Judge Bradford’s decision is short-sighted, and if I were a conservative I suppose I’d have to call for him to be drawn and quartered. But I’m not a conservative, and I recognize there is a proper way to deal with matters like this: appeal to a higher court. That’s just what the Indiana Civil Liberties Union has done on behalf of Jones and Bristol.

Here’s hoping the Indiana Court of Appeals has a better understanding of the religious freedom guarantees of the First Amendment than Judge Bradford.

One more thing: A tip of the hat to Micah Clark, executive director of the American Family Association of Indiana, a Religious Right group. I’m normally no fan of the AFA, but Clark realizes why this issue is important. He told the AP, “The parents have the right to raise their child in that faith, just as I have the right to raise my child in the Christian faith.”

I hope Clark’s boss, the Rev. Donald Wildmon of Tupelo, Miss., doesn’t fire him for this surprisingly lucid stand.
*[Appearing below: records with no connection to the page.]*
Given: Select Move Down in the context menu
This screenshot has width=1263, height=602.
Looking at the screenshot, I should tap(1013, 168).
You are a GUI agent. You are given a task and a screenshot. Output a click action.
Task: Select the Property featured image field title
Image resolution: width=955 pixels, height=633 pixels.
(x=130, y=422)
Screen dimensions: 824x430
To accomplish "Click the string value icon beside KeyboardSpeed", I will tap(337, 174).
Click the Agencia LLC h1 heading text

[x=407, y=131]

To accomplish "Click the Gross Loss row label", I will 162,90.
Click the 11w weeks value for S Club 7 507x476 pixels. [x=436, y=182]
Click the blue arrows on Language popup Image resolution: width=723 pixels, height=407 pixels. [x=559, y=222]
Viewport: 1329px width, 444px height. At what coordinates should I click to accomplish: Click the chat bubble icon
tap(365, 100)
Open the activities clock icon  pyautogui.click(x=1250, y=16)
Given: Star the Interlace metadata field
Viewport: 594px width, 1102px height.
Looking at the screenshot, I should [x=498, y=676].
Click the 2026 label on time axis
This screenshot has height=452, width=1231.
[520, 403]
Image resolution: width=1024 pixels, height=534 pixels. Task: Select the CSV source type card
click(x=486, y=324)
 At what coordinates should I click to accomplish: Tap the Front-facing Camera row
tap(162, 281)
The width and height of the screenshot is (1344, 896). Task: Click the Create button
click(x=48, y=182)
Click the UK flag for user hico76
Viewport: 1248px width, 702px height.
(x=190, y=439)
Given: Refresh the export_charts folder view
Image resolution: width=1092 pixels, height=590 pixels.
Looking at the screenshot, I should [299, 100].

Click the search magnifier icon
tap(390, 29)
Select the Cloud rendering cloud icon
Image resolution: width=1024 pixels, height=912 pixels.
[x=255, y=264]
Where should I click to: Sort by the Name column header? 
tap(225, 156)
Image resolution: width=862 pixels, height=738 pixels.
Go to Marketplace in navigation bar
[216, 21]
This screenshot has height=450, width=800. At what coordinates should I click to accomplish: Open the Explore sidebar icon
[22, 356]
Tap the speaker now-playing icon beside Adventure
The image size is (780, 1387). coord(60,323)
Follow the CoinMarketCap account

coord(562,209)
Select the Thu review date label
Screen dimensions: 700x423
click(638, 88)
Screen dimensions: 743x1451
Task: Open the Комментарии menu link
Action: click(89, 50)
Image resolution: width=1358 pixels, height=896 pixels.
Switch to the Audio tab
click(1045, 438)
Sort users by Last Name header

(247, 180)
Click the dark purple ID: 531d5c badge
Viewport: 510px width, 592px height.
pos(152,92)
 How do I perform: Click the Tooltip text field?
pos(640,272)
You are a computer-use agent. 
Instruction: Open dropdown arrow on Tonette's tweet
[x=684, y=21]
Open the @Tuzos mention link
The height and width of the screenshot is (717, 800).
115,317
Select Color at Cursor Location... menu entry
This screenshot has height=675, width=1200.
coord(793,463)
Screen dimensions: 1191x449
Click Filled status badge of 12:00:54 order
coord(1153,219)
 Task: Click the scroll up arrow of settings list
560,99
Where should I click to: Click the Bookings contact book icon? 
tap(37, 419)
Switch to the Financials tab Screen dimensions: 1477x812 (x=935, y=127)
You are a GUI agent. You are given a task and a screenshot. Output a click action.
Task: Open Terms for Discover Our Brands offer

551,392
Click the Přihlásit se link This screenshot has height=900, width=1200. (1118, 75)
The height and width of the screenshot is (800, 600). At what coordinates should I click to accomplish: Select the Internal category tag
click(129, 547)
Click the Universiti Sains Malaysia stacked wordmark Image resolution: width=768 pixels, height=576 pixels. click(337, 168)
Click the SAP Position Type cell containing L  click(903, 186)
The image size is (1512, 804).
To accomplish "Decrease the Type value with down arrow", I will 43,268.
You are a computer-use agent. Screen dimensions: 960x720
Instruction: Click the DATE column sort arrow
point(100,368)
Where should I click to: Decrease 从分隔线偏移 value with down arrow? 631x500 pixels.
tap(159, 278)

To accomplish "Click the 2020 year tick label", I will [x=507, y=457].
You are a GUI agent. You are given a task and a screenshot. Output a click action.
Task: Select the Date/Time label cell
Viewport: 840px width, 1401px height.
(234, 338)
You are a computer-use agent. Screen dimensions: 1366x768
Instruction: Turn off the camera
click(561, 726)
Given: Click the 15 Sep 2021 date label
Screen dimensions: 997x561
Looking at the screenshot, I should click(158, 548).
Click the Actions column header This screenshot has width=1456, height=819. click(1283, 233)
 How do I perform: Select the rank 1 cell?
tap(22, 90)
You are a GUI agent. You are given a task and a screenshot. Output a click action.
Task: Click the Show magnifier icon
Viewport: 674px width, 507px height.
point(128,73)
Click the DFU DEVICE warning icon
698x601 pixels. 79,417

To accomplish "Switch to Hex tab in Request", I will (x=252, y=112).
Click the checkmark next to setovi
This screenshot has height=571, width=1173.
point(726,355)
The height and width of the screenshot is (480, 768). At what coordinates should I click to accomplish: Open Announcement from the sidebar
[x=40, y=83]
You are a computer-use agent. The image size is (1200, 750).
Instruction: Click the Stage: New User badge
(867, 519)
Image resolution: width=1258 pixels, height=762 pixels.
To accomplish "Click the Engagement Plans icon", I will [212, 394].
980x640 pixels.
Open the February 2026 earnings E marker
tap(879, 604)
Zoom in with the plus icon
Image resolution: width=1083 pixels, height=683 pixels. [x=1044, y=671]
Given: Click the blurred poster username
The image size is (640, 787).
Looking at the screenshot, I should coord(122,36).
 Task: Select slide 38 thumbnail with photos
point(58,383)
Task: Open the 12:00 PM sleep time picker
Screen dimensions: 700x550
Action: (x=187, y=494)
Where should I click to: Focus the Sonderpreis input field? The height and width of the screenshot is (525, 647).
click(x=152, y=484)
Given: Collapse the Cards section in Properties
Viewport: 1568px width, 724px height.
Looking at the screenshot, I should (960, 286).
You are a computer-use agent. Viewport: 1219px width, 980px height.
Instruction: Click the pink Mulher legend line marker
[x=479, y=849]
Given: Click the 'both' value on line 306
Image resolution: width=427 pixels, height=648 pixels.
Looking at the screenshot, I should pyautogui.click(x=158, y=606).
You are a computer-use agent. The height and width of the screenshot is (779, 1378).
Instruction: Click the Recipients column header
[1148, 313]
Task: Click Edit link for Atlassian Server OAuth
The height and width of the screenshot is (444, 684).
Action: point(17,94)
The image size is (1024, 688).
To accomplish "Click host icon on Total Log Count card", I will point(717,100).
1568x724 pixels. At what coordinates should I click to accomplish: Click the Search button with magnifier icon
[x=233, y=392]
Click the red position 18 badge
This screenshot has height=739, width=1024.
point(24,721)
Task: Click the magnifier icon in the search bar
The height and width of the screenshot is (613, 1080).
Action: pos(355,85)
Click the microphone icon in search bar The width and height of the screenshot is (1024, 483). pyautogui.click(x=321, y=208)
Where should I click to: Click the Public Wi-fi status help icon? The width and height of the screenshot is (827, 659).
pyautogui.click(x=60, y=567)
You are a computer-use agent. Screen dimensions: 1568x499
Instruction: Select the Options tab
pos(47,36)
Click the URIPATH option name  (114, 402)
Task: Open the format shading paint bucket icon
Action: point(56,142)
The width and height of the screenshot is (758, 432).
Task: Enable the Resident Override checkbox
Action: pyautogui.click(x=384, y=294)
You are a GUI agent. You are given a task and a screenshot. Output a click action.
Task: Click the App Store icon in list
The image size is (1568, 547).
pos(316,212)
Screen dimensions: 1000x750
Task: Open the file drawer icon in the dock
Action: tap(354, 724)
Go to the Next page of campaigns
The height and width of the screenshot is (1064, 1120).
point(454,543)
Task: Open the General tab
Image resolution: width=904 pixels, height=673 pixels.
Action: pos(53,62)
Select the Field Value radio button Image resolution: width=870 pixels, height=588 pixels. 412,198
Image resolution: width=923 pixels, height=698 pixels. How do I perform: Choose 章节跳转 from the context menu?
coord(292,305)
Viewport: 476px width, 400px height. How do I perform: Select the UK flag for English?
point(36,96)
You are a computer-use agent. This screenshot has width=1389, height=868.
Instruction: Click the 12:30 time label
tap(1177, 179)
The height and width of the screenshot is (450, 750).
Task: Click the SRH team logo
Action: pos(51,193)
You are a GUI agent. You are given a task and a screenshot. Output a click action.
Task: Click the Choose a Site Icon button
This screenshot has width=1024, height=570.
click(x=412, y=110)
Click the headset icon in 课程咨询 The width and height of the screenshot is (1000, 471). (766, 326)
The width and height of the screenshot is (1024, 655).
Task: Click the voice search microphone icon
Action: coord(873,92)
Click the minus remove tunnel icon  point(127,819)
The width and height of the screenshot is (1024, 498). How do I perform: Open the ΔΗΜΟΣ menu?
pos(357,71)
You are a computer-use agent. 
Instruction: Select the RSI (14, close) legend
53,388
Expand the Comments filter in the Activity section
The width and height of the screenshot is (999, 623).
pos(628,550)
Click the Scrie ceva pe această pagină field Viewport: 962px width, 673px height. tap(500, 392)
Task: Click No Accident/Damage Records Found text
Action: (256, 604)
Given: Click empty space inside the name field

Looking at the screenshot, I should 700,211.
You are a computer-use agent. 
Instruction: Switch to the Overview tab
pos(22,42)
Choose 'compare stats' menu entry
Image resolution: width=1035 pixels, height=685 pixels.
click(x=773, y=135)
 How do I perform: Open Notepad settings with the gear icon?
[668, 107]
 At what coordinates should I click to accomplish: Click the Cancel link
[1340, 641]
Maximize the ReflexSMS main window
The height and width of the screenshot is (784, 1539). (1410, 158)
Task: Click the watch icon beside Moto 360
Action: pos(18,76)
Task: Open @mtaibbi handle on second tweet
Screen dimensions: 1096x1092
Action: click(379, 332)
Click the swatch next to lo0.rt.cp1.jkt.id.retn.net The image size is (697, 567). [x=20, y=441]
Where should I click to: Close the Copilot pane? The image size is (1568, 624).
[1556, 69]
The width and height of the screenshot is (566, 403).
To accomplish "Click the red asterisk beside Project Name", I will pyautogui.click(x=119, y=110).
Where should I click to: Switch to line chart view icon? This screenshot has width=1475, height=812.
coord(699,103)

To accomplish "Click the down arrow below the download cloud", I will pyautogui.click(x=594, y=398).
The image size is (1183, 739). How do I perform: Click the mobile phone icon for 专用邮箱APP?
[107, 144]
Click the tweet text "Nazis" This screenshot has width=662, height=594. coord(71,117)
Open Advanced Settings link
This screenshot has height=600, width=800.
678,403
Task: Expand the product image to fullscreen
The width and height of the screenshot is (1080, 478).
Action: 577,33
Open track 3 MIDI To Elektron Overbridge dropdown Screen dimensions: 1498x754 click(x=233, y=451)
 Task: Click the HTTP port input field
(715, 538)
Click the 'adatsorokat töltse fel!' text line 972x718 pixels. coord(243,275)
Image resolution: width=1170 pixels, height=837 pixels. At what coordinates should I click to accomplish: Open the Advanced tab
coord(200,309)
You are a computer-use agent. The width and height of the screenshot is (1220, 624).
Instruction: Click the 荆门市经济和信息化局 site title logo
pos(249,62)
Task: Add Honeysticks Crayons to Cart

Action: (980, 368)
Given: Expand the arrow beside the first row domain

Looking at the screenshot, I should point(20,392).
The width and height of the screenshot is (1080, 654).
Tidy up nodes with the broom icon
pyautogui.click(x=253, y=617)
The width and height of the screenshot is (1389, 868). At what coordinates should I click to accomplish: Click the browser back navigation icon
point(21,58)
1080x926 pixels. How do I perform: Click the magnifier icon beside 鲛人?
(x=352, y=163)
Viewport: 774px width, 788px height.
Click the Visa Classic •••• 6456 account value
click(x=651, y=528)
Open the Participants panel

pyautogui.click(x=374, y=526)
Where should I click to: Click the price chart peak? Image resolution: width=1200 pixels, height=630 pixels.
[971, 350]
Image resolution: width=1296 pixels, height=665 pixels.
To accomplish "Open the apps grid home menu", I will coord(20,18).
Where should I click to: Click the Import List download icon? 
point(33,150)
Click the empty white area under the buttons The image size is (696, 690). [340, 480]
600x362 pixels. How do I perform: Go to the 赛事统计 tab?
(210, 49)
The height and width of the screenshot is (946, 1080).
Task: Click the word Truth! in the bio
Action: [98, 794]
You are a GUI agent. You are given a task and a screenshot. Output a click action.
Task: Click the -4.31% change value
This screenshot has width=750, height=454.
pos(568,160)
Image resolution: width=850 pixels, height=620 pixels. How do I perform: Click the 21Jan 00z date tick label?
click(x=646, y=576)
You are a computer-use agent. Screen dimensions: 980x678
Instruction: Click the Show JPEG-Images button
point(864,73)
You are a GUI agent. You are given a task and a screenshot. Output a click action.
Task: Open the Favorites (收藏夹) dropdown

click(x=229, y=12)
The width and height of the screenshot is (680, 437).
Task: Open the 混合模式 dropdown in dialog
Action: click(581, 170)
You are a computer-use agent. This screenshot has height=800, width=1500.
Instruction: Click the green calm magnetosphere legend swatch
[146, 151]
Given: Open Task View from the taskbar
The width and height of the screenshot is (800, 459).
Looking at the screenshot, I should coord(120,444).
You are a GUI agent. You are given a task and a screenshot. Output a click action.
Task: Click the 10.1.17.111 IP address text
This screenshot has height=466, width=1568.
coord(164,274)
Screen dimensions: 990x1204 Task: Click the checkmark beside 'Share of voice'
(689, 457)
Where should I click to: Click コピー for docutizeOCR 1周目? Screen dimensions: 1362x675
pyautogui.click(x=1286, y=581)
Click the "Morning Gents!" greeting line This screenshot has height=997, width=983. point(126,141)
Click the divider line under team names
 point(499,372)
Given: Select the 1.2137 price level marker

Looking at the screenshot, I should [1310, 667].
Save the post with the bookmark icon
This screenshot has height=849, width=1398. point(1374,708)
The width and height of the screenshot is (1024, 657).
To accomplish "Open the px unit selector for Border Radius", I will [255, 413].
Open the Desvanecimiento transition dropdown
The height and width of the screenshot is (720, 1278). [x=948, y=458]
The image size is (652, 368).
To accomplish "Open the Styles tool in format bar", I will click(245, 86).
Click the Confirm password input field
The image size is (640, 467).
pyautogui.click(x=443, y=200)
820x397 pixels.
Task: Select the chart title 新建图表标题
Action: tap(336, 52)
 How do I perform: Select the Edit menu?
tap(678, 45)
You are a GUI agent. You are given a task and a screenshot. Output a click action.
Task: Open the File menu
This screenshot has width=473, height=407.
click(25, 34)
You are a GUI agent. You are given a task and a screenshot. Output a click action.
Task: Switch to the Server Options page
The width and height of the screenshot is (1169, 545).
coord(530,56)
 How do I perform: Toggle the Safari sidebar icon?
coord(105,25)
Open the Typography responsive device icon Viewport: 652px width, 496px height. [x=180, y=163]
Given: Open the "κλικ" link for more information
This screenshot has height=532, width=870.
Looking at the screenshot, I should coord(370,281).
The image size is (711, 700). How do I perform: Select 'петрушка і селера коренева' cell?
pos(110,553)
Speaking as a spouse of a pagan (I’m an old fashioned disillusioned catholic turned agnostic) I can say the judge must have missed the memo on the 1st amendment. An appeals court will strike this down. Neither parent asked for this, the judge basically pulled it out of his ass. All I can say is “god save me from your follwers.”

  • I wouldn’t count on the Court of Appeals. Chimpy’s been busy nominating extremists and our useless congress has been equally busy confirming them, putting on a sideshow to create the illusion of genuine opposition. GOP/DEMS=two heads, same beast.

  • The DEMS don’t have to be just an alternative head to the GOP beast. Nor do they have to appear to be anti-religious (as several posts here have suggested, with some reason). They can champion all kinds of diversity while simultaneously maintaining that “wall of separation”.

    For example, they could learn something from the French (to recall another of Morbo’s posts) about marriage. They distinguish between its *civil* aspect and its *religious* aspect. Government only certifies that a partnership exists in the eyes of the state, carrying with it all the *legal* rights and duties defined by law. They leave it to people and their churches to decide whether to “bless” or “sanctify” such partnerships.

    This is an exact parallel with what happens in two other institutions of importance to Demographers (my field), birth and death. The state issues certificates of each. It’s up the people and their churches whether there’s also a Baptism or Funeral.

    Wouldn’t that make a lot of sense for Democrats to push here, rather than going down in flames over “gay marriage” for the foreseeable future? If Government got out of the *marriage* business altogether, the only remaining debate for the citizenry or their courts would be whether gays have the same rights to civil unions that straights have. Not much of a debate, imho, but it certainly would take the steam out of the religious whackos’ jeremiads.